Übrigens habe ich inzwischen einen Mooncup im Haus, den ich bei Gelegenheit mal testen werde.
Bei diesem Produkt schlich ich ja ein bisschen herum, weil es Größenangaben gibt. S M und L  „Schade“, dachte ich, „Dass ich weder Maßband noch Spekulum noch finanzielle Ressourcen zum Kauf aller Größen zum Testen besitze“. Es ist ja nun doch ein Fremdkörper, den ich in meinen Körper einbringen muss, was ich halt nicht immer einfach mal so machen kann. Gibt halt Tage, da fühle ich mich zerstörter als an anderen.

Jetzt ist er da und kommt mit in mein Ressourcicum zur roten Welle fern von Daheim, wo ich eben nicht frei menstruieren und/ oder meine Stoffbinden verwenden kann.

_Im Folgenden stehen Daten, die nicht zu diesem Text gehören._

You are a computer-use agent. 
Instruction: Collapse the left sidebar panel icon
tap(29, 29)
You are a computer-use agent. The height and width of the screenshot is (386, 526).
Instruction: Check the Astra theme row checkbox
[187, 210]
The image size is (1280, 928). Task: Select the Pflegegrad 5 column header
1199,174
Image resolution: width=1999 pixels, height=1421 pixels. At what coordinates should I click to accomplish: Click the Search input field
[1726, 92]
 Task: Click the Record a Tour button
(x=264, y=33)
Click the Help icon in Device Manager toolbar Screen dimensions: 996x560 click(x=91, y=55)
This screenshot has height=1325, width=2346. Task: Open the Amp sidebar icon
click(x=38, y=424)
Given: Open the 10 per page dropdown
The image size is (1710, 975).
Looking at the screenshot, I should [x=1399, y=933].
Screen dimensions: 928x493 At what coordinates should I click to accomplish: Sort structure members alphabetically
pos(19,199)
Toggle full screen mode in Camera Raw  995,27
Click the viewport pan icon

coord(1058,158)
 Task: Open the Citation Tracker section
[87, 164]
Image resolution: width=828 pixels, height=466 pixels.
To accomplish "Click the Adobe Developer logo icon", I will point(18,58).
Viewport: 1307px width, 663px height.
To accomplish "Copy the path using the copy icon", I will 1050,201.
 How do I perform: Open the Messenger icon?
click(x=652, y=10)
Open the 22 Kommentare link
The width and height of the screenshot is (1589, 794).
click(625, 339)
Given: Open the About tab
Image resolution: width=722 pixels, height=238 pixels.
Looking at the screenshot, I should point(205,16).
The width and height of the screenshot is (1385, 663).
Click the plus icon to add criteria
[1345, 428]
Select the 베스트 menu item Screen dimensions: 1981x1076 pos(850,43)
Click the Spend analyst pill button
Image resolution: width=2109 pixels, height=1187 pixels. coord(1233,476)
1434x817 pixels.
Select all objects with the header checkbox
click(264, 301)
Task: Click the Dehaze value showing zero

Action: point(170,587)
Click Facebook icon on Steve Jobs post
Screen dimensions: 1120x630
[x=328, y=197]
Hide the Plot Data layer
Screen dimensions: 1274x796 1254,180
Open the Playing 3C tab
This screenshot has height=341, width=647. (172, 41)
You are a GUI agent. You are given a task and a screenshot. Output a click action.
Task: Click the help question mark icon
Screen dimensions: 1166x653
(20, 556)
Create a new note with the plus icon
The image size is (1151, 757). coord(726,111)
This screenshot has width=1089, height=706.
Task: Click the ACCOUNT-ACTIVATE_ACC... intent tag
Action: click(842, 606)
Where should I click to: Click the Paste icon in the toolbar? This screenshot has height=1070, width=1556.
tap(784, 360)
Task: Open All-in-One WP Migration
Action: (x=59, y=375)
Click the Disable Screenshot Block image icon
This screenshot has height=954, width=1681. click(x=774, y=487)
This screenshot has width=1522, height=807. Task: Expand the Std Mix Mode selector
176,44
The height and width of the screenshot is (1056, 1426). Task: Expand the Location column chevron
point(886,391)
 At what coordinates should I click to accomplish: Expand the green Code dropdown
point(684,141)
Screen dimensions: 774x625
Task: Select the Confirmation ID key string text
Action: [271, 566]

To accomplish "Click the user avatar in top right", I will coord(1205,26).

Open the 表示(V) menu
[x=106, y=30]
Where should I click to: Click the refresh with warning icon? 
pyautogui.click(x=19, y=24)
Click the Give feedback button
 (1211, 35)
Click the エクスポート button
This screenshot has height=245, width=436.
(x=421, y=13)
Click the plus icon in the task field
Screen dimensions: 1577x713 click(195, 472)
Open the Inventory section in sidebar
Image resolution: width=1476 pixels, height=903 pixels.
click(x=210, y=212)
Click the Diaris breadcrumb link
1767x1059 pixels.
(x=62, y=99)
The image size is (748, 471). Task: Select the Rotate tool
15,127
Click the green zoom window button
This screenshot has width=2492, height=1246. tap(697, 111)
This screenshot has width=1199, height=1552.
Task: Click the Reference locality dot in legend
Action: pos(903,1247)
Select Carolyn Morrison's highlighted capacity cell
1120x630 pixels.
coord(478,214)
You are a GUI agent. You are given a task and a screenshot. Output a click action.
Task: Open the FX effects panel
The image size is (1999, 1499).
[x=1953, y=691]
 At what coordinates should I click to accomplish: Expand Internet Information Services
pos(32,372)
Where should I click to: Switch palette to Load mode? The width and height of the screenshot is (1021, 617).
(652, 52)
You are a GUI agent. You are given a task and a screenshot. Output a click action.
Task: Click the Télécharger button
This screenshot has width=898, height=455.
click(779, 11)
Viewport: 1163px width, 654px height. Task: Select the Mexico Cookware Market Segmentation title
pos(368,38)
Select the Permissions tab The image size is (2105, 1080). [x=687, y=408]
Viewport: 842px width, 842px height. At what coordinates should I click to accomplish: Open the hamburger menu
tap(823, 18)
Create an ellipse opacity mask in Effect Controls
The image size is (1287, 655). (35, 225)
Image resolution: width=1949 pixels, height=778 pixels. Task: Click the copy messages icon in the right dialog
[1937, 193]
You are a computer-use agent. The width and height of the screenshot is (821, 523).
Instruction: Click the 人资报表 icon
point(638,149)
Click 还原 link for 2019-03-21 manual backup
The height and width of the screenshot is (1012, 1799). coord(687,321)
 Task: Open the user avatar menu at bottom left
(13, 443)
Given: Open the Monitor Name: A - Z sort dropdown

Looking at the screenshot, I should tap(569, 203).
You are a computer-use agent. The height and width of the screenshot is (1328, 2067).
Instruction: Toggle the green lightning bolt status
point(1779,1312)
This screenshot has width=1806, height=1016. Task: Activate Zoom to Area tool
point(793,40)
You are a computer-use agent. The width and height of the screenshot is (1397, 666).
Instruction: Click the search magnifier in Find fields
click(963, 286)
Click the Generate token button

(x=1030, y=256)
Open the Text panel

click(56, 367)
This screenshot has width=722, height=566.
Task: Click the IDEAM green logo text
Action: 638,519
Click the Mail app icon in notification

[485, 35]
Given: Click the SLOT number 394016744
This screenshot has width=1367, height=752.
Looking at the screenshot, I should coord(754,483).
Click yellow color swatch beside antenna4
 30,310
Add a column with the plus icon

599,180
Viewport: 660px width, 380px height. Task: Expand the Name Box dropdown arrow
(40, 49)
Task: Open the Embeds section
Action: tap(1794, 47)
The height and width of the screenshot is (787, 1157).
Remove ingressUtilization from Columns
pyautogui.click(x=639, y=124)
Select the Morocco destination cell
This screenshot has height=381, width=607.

Die lila Schmetterlingsplastikbindenpackung steht derweil in meinem Bad herum.
Vielleicht erwischt es mal unerwartet Besuch von mir und es wird eine gebraucht. Dann bin ich gerüstet.
Verrotten wirds ja frühestens in 1000 Jahren.

 

Bonusmaterial:
Ich hab zum Geburtstag ein Buch geschenkt bekommen, dass ich gerne weiter empfehle: „
Muschiland- Exkursion in eine kulturelle Intimzone“ von Ulrike Helmer. Darin sind neben angenehm leicht lesbaren Texten zu nicht immer leichten Aspekten, auch viele Literaturtipps und Verweise zu finden, was das Buch sehr wertvoll macht, wenn mensch sich (feministisch) mit dem Thema auseinandersetzen möchte.

Das „the period blog“  (englisch) mal durchzuschauen kann ich auch nur empfehlen. Leider wird es inzwischen wohl nicht mehr aktualisiert.

Ich hab das Thema „MenstruationsApp“ + „Gender“ nicht im Artikel erwähnt, weil ich meinen Zyklus weder von einer Maschine „berechnen“ lassen will, noch ein Smartphone besitze. Die Femgeeks haben sich aber schon mal damit befasst.
Meine „MenstruationsApp“ ist das Kalenderbuch „Alle meine Tage„, das sich für mich als am Besten geeignet herausgestellt hat.

Die rappende Gruppe „Hand Job Acamedy“ hat der Menstruation einen Song mit dem Titel „Shark Week“ gewidmet.

Allison von „Jew in the City“ erklärt in einem Video ausführlich die jüdische Mikvah.

Weitere Links und Literaturtipps zum Thema sind gern gesehen und werden in den Artikel übertragen.